A trademark is used to protect businesses from individuals who knowingly take advantage of confusion to appropriate a market.
The popularity that often comes with a company's name becomes one of its most important assets. Just think of McDonald's or any other name that easily comes to mind.
Thus, a bakery that has filed a trademark registration request under the name "NEW YORK NEW YORK" receives a registration certificate in accordance with the provisions of the law.
Later on, a competing bakery markets a product with packaging that features a logo representing a globe bordered at the top and bottom by the words "NEW YORK", so that the eye immediately notices the words "NEW YORK NEW YORK".

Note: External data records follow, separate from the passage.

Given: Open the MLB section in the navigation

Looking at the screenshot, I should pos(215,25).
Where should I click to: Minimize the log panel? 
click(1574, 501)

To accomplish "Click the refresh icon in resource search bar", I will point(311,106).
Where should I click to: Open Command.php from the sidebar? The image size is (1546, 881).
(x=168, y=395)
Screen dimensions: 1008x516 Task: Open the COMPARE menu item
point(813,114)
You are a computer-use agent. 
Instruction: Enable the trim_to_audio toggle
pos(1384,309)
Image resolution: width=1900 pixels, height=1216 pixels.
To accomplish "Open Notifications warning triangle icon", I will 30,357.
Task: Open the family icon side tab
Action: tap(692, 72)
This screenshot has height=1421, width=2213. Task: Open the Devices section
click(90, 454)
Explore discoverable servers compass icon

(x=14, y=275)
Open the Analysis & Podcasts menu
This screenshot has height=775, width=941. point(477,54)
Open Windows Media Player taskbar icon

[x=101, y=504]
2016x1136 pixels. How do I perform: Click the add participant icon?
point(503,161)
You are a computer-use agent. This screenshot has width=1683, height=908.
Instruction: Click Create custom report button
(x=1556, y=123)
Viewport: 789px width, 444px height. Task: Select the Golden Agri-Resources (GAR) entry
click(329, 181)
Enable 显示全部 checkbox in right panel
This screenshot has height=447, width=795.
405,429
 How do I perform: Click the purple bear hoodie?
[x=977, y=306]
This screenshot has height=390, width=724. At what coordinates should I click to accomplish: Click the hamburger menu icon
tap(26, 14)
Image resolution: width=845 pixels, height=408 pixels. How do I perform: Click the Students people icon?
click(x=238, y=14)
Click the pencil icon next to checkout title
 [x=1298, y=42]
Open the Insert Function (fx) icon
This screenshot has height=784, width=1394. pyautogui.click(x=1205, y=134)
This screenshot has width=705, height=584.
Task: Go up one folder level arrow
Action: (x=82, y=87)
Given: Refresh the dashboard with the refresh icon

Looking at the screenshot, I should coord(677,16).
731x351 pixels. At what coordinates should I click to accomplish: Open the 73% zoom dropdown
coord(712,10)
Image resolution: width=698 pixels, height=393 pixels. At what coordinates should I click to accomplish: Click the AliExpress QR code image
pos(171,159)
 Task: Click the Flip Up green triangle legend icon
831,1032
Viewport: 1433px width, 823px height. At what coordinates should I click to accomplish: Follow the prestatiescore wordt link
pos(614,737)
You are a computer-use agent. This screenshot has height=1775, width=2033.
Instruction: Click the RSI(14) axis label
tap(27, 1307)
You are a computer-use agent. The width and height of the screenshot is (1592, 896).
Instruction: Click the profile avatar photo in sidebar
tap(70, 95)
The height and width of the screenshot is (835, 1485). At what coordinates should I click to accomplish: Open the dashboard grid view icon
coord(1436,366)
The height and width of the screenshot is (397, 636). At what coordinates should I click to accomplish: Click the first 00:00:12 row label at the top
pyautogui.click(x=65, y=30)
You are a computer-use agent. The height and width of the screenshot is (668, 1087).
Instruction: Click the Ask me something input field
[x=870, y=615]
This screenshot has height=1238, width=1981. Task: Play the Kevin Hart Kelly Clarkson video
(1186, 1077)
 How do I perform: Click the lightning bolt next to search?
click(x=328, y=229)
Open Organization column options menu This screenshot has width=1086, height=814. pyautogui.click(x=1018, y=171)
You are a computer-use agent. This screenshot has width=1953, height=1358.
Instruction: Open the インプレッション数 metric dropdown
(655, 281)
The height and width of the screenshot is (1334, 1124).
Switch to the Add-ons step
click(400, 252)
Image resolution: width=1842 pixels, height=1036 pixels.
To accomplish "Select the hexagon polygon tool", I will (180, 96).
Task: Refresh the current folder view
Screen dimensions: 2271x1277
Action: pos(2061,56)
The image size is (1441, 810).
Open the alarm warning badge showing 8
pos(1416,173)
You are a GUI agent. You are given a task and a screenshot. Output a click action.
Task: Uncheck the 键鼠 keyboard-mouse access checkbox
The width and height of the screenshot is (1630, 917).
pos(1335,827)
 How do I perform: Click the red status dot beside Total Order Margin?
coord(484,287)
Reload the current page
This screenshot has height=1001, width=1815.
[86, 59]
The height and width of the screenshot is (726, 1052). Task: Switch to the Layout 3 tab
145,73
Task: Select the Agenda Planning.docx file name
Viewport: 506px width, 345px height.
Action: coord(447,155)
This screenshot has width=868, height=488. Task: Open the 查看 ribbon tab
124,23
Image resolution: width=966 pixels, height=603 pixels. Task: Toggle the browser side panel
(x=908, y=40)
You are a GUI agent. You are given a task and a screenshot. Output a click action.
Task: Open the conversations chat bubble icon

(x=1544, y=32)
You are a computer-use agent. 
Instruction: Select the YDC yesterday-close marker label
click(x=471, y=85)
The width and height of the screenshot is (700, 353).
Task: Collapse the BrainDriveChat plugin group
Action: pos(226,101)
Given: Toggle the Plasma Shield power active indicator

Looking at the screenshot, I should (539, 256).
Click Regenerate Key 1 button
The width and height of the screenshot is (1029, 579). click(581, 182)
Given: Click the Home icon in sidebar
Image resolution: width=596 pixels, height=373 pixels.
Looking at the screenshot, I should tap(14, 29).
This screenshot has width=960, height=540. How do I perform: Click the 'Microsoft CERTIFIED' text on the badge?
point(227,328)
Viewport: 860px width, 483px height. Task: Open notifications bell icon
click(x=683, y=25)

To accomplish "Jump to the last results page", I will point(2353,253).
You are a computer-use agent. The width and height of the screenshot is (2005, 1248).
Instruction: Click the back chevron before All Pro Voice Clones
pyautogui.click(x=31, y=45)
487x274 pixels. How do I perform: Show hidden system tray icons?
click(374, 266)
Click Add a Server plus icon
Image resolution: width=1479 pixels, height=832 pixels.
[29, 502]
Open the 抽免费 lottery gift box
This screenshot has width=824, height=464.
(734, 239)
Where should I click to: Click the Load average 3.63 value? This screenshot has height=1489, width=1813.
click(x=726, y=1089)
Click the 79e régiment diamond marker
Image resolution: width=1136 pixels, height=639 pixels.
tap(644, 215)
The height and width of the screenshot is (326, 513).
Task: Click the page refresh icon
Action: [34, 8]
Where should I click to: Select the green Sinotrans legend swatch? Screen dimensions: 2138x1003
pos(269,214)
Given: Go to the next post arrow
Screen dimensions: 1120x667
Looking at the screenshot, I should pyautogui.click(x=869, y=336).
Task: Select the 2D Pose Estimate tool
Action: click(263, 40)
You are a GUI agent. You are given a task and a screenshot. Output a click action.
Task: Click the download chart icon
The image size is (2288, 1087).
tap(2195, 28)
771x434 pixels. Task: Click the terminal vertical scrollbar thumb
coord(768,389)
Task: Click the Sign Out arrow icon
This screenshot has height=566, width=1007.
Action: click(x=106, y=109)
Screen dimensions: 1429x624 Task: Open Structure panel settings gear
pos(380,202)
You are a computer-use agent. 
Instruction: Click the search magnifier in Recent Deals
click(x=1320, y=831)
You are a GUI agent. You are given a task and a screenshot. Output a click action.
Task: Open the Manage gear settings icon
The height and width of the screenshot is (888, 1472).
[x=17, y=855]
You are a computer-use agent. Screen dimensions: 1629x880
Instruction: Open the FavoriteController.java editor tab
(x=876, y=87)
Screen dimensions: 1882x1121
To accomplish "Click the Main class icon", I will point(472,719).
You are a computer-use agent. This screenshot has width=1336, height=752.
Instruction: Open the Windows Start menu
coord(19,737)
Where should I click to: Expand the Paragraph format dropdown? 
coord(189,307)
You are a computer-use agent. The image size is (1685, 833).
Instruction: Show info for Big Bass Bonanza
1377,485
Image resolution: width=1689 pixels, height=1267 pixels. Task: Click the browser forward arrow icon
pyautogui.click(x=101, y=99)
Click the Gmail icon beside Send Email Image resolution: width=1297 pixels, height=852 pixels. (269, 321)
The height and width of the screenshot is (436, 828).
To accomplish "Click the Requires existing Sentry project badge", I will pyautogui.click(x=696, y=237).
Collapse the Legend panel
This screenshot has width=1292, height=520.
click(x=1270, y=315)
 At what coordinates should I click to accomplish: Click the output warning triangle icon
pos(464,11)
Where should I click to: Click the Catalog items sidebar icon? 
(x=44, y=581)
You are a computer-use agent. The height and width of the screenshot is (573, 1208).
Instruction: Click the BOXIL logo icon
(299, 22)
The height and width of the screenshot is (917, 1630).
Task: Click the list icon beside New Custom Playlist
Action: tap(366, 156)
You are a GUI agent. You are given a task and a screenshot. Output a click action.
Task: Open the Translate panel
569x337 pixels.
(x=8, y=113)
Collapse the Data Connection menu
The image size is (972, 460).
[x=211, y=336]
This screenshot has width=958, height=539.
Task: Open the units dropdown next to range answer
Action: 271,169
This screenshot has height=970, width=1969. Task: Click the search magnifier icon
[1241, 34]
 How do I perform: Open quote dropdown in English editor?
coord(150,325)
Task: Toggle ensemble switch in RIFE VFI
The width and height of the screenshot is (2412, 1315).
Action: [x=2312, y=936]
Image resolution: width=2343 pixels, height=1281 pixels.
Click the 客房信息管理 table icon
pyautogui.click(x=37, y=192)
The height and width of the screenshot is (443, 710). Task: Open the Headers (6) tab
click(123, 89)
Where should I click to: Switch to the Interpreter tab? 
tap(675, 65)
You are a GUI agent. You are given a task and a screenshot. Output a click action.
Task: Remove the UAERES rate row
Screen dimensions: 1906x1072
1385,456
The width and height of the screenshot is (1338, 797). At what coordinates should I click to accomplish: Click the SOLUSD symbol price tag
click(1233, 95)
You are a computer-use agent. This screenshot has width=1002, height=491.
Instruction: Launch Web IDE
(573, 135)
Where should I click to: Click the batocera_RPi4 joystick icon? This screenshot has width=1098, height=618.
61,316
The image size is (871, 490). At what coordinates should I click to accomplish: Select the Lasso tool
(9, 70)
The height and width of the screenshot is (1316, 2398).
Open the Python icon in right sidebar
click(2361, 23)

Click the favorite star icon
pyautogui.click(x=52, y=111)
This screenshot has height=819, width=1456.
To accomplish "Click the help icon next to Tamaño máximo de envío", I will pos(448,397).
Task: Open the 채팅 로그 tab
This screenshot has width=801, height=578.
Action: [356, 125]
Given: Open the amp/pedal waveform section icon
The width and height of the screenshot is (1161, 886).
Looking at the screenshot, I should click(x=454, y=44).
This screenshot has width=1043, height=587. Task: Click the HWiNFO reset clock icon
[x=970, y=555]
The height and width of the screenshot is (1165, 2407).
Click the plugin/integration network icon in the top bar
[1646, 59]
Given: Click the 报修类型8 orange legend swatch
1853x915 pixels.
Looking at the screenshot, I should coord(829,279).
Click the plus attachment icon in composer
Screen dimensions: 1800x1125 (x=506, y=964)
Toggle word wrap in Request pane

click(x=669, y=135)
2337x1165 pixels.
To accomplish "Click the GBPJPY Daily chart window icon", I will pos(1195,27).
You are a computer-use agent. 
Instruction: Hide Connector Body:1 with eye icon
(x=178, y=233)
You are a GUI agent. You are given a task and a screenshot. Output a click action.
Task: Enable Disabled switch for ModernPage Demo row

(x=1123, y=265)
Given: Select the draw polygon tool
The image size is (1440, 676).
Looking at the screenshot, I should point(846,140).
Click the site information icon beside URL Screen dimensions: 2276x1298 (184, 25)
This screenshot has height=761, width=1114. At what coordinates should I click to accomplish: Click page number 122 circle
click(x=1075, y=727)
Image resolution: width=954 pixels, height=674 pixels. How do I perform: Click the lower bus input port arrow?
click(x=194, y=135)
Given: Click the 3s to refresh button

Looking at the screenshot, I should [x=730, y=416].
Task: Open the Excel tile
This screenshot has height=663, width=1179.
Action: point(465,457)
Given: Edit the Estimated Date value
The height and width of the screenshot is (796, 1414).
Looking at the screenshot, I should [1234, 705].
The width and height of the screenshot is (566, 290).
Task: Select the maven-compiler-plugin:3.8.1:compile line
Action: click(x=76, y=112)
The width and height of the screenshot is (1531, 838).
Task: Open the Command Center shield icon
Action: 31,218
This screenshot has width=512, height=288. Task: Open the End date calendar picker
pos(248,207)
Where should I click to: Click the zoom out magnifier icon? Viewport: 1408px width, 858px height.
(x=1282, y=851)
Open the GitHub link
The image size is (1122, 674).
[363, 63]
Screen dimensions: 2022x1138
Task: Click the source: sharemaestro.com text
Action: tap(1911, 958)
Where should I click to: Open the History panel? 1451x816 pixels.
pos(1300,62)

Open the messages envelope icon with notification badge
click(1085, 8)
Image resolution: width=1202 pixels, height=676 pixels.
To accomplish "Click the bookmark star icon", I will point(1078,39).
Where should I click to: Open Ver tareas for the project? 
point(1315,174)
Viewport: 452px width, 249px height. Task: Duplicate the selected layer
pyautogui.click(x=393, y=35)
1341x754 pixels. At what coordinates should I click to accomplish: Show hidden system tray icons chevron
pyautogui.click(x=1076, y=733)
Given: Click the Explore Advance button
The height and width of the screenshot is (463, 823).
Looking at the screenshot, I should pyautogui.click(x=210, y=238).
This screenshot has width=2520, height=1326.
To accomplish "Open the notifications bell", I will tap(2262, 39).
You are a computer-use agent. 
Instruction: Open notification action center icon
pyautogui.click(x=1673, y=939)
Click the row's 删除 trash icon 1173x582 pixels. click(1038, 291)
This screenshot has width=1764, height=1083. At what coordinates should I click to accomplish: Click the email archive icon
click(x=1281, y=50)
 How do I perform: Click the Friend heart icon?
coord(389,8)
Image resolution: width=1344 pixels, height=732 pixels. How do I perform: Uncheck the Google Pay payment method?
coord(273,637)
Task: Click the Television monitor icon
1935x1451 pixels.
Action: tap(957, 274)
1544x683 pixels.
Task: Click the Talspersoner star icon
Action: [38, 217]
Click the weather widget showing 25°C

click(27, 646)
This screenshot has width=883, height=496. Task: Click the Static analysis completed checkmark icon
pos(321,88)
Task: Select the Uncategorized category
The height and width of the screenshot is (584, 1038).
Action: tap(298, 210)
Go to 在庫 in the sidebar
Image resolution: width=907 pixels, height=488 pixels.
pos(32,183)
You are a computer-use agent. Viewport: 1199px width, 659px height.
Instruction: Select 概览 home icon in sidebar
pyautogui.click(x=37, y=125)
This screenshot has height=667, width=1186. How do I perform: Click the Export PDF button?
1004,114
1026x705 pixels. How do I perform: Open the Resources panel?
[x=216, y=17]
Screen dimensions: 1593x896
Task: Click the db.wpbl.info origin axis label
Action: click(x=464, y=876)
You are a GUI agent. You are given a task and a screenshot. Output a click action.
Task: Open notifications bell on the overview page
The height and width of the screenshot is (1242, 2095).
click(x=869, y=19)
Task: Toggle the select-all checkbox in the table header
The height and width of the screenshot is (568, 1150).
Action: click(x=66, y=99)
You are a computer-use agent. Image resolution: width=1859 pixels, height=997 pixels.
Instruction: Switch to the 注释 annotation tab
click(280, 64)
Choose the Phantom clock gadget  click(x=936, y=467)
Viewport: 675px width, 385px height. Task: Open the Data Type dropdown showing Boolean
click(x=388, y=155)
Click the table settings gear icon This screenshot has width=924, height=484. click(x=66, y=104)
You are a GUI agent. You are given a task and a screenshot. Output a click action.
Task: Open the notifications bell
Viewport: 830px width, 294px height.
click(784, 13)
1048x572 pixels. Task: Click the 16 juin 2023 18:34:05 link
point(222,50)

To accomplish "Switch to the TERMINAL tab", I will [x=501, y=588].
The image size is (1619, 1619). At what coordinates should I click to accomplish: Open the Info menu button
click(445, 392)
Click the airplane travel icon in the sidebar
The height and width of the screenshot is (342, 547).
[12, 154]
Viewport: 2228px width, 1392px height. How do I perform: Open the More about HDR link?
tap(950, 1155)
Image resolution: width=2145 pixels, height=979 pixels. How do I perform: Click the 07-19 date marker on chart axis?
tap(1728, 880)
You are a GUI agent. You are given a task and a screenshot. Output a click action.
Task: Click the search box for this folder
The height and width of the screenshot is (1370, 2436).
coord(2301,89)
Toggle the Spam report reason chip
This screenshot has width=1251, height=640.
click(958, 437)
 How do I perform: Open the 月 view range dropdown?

The bakery holding the registration certificate appeals to the Superior Court* to prevent its competitor from using its trademark. The competitor then decides not to market its product with the logo "NEW YORK NEW YORK", but replaces it with the logo "NEW-YORKER NEW YORK". The court concludes that the packaging is "likely to create confusion in an incautious or unwary purchaser". Judge Pierre J. Dalphond therefore orders the competitor and its administrators to stop using the trademark "NEW YORK NEW YORK" or any other combination of words that may cause confusion.
A trademark serves to protect companies from certain individuals who consciously take advantage of confusion to take control of a market full of oblivious conscious consumers.